This article was originally published on abajournal.com.
President Joe Biden’s latest plan to cancel some student debt is based on a different law than the one before the U.S. Supreme Court, when it struck down a loan forgiveness program in June.
But some conservative commentators say the new plan remains vulnerable to legal attacks, report NPR and the Washington Post.
The plan announced Friday, as well as final regulations of a so-called SAVE plan, rely on loan forgiveness provisions under the 1965 Higher Education Act, report CBS News and Forbes.
The plan struck down by the Supreme Court in Biden v. Nebraska was based on a law known as the HEROES Act, which is shorthand for the Health and Economic Recovery Omnibus Emergency Solutions Act, which allows waivers and modifications of student-aid programs in connection with national emergencies.
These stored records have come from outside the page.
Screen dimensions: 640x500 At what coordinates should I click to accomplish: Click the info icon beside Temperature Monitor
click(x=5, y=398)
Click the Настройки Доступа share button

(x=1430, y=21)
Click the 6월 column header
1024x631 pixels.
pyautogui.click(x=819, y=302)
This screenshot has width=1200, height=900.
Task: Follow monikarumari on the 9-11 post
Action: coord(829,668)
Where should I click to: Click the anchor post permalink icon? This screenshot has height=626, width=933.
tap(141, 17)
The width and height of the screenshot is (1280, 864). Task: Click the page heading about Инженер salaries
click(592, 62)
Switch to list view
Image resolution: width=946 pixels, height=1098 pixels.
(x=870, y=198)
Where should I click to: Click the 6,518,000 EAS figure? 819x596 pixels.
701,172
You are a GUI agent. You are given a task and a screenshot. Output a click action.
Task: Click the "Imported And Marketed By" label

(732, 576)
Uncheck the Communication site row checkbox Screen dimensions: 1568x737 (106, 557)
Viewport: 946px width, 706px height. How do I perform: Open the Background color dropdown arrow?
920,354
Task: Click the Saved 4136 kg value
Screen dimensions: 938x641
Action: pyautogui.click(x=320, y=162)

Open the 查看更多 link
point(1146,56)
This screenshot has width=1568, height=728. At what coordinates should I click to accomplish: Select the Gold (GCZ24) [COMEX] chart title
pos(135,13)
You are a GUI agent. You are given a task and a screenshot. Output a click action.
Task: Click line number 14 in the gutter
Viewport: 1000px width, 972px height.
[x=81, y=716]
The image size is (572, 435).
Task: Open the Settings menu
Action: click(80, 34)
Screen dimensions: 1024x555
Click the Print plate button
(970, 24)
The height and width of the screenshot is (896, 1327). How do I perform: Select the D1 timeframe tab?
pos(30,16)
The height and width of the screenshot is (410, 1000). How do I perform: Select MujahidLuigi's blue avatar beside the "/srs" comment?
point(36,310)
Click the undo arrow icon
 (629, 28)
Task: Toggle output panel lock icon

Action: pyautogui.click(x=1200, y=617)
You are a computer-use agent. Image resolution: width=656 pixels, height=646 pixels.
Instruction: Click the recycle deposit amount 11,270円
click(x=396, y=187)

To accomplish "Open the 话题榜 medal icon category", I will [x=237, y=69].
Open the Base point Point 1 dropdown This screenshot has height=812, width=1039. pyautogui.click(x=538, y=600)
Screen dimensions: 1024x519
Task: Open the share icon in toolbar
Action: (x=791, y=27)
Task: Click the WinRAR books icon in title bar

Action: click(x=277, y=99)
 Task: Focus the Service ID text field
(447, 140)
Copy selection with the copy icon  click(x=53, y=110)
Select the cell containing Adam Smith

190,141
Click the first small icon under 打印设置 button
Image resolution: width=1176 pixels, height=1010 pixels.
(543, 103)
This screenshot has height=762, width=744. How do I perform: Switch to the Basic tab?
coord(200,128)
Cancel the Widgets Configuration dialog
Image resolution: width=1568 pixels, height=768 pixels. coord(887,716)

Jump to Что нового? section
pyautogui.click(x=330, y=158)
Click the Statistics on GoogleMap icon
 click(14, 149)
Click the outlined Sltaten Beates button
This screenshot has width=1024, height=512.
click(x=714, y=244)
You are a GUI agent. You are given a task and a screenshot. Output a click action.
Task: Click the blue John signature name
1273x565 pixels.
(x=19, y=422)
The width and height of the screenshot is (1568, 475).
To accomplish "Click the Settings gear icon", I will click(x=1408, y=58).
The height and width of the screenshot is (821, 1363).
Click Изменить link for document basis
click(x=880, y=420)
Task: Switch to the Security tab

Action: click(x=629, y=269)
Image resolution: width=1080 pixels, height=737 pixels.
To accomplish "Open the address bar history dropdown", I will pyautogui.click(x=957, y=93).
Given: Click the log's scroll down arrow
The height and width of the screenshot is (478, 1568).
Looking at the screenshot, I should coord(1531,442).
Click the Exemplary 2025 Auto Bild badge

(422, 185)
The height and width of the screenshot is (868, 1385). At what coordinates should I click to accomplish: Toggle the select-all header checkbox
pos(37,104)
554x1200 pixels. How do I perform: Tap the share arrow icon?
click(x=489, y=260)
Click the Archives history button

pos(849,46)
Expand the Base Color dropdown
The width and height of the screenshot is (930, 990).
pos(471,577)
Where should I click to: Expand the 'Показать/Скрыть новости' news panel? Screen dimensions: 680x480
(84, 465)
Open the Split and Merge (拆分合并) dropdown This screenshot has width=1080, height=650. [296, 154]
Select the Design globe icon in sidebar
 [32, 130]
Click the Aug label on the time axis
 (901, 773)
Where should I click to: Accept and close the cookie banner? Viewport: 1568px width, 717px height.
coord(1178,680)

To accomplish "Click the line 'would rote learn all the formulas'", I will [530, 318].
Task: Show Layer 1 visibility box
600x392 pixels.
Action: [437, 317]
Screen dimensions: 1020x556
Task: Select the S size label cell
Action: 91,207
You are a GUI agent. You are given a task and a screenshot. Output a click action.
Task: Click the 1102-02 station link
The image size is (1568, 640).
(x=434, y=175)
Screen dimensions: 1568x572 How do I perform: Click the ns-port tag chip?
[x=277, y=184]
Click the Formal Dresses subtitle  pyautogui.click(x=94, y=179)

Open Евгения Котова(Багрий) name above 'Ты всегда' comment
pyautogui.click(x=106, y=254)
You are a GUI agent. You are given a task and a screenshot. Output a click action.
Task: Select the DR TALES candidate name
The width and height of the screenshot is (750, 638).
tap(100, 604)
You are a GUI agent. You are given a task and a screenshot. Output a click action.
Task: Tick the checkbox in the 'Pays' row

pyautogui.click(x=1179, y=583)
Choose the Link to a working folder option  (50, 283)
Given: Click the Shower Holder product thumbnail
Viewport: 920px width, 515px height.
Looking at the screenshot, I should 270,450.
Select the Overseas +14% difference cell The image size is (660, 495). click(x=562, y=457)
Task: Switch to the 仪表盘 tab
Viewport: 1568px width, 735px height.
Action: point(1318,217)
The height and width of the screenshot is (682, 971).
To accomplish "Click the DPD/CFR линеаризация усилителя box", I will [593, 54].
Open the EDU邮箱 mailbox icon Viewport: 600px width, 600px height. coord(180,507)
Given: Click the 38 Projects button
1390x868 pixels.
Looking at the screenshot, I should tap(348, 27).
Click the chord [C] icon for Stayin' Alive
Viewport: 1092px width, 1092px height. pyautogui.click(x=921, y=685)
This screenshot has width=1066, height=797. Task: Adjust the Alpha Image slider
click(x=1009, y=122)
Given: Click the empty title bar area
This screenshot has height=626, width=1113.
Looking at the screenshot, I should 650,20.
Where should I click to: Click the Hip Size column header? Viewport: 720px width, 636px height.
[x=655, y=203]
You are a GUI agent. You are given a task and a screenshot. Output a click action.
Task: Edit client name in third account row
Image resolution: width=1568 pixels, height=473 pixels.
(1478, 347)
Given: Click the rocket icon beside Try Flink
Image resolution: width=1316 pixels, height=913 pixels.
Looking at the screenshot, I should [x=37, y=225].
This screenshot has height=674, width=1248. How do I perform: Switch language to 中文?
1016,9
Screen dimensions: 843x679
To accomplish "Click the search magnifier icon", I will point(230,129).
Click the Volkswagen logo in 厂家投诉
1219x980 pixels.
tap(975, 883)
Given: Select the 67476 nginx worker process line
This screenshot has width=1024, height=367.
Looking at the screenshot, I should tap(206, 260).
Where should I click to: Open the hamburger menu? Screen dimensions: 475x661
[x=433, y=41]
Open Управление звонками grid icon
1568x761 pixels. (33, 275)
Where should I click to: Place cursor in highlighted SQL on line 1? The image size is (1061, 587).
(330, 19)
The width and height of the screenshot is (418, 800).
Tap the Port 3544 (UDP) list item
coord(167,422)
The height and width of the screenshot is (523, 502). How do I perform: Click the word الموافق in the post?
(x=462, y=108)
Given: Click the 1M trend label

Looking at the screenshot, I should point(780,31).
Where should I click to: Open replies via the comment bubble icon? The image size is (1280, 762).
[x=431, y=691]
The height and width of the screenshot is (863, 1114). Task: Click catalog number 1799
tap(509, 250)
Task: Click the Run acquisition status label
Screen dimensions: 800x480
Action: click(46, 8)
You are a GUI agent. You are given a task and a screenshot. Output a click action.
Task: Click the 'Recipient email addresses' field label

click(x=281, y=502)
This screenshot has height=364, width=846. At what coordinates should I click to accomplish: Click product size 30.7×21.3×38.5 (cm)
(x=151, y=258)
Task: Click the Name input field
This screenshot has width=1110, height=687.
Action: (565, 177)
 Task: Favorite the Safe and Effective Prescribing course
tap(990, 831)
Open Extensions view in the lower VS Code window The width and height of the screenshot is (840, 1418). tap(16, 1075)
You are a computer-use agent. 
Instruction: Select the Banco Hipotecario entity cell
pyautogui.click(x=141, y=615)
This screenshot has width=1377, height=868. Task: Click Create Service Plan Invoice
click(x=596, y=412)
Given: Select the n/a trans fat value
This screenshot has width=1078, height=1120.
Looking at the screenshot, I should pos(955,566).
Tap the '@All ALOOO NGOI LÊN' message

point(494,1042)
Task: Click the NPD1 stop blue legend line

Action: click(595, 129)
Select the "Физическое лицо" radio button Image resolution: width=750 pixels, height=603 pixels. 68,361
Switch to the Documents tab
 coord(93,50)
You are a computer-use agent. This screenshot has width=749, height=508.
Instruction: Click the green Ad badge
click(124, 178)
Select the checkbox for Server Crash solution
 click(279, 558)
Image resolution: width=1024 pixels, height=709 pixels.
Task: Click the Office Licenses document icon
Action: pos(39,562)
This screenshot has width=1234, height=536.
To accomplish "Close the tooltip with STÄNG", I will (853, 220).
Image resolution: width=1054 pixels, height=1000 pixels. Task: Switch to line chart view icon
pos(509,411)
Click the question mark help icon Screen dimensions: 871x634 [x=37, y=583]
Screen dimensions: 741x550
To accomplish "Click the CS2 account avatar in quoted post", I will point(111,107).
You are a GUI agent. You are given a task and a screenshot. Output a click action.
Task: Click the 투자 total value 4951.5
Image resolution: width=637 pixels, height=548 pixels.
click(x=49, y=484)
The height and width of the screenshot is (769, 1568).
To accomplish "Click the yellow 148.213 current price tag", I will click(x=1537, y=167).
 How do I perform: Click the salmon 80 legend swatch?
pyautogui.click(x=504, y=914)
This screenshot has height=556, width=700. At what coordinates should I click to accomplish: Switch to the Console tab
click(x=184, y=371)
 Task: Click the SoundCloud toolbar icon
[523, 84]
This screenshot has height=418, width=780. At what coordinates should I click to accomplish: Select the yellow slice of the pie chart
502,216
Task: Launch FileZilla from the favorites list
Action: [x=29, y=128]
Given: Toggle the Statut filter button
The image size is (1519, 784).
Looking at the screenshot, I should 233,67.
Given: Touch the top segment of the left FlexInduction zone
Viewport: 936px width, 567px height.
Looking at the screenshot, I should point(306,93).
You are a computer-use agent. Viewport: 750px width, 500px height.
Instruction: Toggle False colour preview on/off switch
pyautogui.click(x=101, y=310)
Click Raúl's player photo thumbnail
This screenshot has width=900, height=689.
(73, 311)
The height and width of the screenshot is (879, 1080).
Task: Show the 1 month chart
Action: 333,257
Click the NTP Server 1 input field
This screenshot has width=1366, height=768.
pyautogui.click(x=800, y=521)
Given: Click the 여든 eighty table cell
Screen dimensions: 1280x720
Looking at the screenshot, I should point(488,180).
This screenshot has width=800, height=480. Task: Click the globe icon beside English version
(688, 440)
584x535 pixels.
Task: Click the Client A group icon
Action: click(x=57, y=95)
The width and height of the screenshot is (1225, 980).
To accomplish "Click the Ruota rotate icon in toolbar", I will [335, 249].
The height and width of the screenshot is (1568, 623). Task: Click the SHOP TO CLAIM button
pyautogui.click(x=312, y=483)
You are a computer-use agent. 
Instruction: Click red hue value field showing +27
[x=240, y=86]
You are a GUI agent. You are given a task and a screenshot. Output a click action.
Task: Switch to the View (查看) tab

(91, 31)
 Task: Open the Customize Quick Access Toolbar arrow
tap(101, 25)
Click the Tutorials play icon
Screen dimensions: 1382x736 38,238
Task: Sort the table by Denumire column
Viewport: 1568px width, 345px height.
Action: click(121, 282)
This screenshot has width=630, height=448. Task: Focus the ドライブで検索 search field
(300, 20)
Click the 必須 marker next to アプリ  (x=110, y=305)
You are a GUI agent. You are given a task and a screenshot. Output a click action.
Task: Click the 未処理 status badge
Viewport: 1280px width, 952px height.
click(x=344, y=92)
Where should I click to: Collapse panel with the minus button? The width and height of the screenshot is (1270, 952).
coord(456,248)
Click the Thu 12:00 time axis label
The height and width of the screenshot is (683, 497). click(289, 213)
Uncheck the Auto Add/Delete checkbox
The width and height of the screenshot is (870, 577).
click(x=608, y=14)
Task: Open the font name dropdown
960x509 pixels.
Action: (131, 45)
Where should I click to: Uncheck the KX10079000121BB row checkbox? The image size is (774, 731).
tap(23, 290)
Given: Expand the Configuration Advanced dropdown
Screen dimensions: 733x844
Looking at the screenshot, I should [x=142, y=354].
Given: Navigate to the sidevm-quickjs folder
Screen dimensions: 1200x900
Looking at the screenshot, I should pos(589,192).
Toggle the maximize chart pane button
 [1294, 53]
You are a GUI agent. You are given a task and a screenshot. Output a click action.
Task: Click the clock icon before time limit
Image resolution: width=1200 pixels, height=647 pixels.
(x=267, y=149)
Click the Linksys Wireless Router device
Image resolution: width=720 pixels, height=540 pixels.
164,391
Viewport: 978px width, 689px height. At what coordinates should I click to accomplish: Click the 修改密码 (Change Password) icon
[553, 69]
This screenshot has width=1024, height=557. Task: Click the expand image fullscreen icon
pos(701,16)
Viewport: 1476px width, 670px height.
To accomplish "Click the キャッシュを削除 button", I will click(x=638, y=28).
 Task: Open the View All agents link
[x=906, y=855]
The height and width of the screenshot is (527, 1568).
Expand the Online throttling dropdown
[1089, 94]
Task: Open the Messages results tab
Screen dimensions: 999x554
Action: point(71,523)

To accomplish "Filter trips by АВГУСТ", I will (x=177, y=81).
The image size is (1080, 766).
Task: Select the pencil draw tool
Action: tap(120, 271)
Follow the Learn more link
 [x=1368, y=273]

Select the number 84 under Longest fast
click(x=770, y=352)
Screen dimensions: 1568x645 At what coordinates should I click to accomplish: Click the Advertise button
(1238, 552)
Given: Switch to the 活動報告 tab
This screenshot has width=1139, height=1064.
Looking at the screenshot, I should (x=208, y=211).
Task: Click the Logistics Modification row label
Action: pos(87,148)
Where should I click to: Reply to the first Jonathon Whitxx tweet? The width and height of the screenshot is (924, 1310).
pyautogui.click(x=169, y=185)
The Biden administration said the COVID-19 pandemic was a qualifying emergency. But the Supreme Court said in Biden v. Nebraska the text of the HEROES Act did not give the U.S. Department of Education the authority to rewrite the Education Act “from the ground up.”
The issue in any challenge to the latest plan will be whether it will “actually transform the student loan system into something that Congress would never have authorized,” said Nat Malkus, who studies higher education at the American Enterprise Institute, in an interview with NPR.